EXERCISE PROMPT> I'd like the line containing "Screen dimensions: 600x282" and every line below it, to the end of the material, repeated exactly and with nothing else.

DATA SUPPLIED>
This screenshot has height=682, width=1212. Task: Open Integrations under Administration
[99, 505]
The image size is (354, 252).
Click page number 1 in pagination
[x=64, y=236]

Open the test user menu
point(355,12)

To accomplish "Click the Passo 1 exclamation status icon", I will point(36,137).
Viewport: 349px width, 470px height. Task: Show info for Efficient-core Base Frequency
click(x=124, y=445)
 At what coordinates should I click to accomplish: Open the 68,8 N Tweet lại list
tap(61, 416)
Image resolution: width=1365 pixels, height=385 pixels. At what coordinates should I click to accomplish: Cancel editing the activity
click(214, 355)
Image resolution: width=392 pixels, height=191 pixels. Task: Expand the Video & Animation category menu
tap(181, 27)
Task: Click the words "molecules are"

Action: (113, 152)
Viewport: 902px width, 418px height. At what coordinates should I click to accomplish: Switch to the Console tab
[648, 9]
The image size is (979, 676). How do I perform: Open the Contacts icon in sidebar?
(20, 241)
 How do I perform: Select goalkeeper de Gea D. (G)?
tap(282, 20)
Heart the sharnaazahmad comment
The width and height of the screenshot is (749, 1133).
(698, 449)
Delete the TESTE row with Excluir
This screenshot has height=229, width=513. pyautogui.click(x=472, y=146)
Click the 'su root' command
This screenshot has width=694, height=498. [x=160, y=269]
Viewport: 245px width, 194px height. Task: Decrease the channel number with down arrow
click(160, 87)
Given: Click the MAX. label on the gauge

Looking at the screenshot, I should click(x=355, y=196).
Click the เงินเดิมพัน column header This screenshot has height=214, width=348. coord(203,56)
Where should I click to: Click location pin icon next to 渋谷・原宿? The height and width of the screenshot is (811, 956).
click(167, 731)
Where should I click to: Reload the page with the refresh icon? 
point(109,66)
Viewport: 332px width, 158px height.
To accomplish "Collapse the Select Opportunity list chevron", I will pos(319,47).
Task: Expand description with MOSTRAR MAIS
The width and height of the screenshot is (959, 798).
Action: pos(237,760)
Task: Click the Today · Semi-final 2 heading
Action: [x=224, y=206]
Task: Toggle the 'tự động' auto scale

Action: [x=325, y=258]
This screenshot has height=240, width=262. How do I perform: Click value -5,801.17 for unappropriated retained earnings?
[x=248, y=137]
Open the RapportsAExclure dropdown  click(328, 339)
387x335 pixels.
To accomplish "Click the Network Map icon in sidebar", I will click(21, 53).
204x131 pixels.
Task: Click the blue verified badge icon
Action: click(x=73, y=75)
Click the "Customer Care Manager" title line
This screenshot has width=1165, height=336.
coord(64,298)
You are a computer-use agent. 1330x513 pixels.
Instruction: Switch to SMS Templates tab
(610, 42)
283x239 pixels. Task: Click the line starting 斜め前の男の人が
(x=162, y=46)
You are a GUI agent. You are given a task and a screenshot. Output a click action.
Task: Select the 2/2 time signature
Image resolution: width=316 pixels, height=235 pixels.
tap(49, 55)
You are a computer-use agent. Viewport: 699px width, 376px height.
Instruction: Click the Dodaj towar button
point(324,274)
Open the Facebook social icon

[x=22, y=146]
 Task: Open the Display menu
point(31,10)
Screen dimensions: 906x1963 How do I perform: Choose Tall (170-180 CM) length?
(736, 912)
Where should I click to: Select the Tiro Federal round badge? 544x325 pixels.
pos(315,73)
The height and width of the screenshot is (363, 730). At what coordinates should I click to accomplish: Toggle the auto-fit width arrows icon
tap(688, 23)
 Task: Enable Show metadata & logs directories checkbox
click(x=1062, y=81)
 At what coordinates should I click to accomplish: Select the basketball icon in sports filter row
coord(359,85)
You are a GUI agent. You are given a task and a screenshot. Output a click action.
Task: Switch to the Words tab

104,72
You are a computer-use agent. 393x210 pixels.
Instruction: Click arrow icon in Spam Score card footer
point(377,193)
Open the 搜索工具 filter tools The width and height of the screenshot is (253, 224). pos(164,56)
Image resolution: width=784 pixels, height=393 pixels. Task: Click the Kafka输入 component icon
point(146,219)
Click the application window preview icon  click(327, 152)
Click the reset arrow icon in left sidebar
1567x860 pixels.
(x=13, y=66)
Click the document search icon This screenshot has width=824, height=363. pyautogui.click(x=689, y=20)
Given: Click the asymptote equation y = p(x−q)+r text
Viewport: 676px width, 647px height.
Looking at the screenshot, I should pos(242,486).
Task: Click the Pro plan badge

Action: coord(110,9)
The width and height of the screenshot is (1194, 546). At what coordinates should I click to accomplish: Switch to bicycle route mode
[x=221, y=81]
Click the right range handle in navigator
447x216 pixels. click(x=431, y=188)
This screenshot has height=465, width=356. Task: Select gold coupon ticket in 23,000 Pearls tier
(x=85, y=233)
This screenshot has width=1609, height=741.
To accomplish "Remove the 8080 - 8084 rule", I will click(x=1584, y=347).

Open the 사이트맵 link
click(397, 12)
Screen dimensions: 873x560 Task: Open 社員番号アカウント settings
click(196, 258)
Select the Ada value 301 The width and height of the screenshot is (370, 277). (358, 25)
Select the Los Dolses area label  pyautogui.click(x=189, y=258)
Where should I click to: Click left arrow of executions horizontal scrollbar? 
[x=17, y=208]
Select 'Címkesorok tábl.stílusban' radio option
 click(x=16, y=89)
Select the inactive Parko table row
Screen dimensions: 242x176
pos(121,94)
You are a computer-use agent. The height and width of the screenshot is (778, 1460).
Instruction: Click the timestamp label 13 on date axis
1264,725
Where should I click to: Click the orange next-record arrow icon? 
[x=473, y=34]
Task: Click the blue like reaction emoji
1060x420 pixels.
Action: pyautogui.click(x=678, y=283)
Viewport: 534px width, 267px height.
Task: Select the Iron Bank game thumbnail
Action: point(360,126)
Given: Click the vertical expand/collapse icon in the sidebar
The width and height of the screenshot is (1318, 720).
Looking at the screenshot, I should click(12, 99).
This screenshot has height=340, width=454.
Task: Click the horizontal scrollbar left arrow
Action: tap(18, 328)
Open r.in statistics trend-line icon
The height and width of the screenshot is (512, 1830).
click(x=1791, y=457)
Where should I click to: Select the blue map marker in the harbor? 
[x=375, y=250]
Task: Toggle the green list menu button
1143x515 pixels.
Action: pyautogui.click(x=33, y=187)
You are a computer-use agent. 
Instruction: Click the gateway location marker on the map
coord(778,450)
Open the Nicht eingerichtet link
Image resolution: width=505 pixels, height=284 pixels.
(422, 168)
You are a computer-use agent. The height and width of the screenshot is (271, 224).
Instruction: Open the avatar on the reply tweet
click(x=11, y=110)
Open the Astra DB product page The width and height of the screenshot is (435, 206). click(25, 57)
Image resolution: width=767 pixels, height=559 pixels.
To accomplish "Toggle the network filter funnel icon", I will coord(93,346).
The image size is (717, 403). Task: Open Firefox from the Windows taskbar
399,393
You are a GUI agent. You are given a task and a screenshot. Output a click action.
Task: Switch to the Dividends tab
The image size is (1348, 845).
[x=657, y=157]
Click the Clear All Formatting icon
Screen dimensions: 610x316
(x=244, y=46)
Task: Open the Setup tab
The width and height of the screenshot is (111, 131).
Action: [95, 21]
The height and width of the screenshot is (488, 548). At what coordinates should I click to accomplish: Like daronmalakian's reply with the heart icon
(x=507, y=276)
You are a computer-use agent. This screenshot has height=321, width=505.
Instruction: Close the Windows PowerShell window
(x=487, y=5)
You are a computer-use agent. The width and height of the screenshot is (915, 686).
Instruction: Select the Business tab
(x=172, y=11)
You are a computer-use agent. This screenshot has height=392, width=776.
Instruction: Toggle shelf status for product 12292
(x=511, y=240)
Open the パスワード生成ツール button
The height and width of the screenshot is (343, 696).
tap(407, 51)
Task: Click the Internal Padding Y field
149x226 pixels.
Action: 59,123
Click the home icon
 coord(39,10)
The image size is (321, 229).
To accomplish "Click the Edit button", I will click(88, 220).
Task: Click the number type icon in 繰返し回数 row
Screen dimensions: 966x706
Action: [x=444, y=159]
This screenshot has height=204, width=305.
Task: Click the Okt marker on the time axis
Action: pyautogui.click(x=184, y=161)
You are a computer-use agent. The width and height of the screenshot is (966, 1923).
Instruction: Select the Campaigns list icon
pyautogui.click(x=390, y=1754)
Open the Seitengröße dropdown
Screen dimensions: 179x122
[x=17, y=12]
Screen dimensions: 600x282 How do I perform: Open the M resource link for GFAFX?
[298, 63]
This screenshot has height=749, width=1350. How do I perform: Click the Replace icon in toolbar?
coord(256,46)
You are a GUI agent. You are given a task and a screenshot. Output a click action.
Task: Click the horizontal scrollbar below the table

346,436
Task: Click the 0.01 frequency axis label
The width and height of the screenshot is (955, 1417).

RESULT OF THE EXERCISE>
Screen dimensions: 600x282 How do I perform: Open the M resource link for GFAFX?
[298, 63]
This screenshot has height=749, width=1350. How do I perform: Click the Replace icon in toolbar?
coord(256,46)
You are a GUI agent. You are given a task and a screenshot. Output a click action.
Task: Click the horizontal scrollbar below the table

346,436
Task: Click the 0.01 frequency axis label
The width and height of the screenshot is (955, 1417).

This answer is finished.